Echar la semilla, sembrarla… es ponerse enteramente ante Dios, exponerse a colaborar en su plan de construcción del Reino. No tenemos, ni planes de diseño ni planos del proyecto. Pensamos que floreceremos como rosas, margaritas, naranjas o plátanos según “nuestro” plan y “nuestros” esquemas, y al final puede que la planta resulte trigo, maíz, caña de azúcar, algodón o papa… ¡qué más da!
Cada uno será la planta que esté llamada a ser porque lo que importa no es qué quiero sino lo que Dios quiere que yo quiera, en libertad y confianza. La paz interior llega al descubrir la opción vocacional y, aún sintiendo extrañeza, se ve que no podría ser de otra manera.
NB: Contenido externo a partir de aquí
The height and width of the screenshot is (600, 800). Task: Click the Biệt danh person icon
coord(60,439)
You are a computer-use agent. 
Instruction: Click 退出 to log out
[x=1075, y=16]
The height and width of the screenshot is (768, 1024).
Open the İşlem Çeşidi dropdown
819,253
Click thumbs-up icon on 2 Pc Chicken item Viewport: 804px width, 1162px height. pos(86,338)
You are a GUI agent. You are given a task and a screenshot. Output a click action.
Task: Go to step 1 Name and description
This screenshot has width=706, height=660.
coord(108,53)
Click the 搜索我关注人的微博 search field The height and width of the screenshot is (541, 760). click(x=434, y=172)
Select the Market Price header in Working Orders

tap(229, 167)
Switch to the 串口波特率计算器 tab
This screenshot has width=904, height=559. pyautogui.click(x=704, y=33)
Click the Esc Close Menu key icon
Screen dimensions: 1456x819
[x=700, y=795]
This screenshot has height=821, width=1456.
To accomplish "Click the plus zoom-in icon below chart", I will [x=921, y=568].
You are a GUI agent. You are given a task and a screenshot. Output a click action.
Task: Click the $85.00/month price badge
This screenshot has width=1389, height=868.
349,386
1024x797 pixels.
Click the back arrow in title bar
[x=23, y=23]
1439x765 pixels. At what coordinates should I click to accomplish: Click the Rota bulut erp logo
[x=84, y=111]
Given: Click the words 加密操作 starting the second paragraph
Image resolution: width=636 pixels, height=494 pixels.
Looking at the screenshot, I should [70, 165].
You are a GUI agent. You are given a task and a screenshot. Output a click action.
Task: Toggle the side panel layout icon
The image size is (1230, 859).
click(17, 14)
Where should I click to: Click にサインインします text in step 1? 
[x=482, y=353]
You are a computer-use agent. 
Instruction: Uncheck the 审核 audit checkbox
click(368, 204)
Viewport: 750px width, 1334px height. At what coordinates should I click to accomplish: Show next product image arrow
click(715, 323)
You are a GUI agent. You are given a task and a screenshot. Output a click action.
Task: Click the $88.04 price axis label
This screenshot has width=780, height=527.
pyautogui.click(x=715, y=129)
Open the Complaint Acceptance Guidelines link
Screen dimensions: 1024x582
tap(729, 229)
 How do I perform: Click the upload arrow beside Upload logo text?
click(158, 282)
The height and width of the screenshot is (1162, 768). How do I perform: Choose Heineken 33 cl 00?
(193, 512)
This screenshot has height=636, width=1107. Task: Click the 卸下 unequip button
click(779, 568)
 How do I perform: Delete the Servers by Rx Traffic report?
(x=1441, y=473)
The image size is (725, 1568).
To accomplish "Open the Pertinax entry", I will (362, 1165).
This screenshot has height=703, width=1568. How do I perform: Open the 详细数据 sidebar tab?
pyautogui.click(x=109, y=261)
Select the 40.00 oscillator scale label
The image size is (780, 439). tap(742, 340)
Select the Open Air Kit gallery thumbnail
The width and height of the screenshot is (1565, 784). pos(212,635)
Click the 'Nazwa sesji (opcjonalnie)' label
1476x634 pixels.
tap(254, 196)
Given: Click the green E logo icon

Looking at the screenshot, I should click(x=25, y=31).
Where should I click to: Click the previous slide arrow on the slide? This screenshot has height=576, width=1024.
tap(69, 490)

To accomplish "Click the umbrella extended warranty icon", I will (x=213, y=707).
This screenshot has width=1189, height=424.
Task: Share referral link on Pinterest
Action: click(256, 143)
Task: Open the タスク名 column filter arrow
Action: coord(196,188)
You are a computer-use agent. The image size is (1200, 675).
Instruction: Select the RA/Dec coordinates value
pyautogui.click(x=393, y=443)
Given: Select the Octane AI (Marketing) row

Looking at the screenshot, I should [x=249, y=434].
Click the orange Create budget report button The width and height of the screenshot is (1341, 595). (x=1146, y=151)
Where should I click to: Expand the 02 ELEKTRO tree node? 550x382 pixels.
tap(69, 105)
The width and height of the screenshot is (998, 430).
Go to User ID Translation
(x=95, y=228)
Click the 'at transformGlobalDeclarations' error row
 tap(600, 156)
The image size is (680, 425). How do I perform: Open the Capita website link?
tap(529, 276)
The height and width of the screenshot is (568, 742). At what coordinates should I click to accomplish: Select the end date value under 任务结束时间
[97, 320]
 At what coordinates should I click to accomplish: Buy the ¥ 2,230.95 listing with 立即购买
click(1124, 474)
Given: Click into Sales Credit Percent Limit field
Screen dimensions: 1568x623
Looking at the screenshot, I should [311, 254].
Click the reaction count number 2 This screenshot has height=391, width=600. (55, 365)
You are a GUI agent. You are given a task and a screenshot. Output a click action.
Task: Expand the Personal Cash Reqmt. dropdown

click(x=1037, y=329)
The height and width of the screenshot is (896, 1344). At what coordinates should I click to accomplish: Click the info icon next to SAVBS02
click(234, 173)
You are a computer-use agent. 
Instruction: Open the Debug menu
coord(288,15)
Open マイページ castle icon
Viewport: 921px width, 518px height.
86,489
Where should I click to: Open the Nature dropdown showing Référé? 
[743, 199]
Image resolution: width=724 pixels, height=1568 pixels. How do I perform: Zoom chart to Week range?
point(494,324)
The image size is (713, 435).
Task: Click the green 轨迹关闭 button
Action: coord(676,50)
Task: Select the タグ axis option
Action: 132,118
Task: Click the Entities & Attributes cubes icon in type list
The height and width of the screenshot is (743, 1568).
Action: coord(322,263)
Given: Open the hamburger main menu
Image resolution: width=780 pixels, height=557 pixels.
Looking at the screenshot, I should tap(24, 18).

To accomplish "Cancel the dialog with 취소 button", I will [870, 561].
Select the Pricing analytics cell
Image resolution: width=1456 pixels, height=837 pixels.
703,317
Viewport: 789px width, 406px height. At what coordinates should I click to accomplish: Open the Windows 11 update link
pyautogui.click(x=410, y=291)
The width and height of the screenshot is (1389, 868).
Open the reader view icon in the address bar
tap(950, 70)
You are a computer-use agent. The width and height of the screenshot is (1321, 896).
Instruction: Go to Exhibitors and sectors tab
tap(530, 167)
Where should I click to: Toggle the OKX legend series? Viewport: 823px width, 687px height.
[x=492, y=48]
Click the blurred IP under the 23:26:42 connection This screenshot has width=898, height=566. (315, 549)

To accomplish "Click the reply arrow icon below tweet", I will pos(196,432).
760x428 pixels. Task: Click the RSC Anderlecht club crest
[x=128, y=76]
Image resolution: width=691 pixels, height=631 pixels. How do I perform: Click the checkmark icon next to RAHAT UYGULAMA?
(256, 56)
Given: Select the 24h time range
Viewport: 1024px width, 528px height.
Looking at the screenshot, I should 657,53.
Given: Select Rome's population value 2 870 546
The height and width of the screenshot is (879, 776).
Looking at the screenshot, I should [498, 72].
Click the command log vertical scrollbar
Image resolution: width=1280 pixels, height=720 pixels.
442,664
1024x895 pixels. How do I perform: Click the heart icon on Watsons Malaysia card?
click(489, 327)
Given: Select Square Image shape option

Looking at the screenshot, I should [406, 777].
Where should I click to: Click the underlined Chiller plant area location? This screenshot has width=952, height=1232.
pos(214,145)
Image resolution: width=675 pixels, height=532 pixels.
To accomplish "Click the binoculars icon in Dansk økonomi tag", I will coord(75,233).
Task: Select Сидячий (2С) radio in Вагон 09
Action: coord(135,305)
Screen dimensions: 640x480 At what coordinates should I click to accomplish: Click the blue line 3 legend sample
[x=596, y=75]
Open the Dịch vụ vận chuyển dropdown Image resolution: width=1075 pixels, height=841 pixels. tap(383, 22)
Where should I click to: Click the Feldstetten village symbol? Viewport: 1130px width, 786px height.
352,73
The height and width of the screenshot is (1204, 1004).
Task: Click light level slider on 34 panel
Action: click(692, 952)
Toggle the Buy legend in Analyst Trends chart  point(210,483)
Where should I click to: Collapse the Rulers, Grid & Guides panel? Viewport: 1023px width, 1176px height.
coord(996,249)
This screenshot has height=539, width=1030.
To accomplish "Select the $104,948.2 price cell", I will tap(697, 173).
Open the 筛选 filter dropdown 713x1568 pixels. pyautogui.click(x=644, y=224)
Hay un camino que es la vida entera, para ir desmontando la imagen de lo que creemos ser, dejando a un lado lo que soñamos ser, hasta llegar a lo que estamos llamados a ser. Quiero compartir un sabio consejo por si a alguien puede servirle como a mí me sirvió: “Es más importante sembrar la semilla que preocuparnos por ver si tenemos o no los colores de la planta que resultará al final. Plantemos y reguemos que el Señor hará crecer”.
Sembrémonos como pequeñas semillas para la construcción del Reino y cedamos el control… ese que creemos tener.